§ **Task to carry out**
If a line in the entries contains the string "will", include that line in your answer.

§ **Data shown**

☆ ☆ ☆ ☆ ☆ ☆ ☆

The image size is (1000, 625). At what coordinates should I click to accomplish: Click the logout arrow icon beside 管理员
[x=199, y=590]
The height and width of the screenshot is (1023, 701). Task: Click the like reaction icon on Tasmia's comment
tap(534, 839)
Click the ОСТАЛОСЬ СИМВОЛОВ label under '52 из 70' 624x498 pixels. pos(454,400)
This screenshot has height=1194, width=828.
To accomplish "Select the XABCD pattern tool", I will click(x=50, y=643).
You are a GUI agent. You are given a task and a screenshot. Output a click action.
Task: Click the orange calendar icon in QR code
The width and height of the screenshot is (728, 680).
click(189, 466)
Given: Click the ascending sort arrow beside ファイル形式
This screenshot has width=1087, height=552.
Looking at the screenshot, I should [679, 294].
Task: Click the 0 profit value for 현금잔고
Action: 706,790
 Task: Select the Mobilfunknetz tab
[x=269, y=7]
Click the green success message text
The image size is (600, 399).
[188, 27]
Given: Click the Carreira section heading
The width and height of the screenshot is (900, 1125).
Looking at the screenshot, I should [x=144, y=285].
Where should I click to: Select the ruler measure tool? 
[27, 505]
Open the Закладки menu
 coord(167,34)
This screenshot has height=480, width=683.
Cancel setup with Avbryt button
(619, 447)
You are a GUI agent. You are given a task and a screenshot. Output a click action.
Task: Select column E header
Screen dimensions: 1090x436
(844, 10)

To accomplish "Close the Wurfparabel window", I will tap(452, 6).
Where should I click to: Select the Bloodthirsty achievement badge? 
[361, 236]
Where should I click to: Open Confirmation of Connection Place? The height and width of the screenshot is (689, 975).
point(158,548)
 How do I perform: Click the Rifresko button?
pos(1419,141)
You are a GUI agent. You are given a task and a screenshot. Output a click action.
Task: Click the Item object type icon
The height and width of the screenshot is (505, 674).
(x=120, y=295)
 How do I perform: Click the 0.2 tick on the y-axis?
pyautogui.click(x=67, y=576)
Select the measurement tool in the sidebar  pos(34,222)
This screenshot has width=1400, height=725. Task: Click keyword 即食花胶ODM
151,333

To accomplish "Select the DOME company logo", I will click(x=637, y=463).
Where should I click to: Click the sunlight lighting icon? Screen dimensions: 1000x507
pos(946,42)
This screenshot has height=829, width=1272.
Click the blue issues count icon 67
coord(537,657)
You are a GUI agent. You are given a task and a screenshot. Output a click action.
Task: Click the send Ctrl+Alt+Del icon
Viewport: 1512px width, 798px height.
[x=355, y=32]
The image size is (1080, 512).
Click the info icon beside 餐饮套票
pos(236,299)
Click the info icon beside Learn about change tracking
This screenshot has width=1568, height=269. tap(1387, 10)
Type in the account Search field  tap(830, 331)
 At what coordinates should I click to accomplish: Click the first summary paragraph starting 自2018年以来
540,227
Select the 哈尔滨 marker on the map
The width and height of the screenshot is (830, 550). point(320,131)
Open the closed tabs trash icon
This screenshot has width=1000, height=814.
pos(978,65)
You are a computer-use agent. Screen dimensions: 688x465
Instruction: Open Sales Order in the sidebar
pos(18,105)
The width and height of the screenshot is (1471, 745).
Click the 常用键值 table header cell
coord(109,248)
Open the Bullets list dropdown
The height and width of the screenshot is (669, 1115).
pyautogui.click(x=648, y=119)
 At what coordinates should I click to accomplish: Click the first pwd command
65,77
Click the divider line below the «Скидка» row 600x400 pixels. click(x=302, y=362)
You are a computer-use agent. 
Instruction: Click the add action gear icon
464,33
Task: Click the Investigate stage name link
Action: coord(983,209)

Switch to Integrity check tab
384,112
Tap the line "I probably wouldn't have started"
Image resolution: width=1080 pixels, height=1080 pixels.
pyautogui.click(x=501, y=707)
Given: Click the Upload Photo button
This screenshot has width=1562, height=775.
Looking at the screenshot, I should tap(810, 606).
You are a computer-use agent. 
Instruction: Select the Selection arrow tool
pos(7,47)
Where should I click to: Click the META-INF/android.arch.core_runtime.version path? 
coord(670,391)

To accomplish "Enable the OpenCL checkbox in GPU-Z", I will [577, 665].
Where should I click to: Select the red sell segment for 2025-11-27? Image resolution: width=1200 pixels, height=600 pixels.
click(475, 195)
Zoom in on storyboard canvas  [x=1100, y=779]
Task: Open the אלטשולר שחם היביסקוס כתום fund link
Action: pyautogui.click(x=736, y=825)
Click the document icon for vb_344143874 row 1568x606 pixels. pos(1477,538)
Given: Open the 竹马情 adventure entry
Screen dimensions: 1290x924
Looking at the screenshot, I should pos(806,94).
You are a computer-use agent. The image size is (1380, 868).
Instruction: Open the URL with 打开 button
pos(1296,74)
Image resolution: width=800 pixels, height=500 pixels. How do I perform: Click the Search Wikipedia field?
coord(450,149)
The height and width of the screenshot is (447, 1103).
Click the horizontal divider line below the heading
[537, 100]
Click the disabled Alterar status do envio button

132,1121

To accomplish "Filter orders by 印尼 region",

☆ ☆ ☆ ☆ ☆ ☆ ☆

§ **Written reply**
To accomplish "Select the XABCD pattern tool", I will click(x=50, y=643).
To accomplish "Close the Wurfparabel window", I will tap(452, 6).
To accomplish "Select the DOME company logo", I will click(x=637, y=463).
To accomplish "Enable the OpenCL checkbox in GPU-Z", I will [577, 665].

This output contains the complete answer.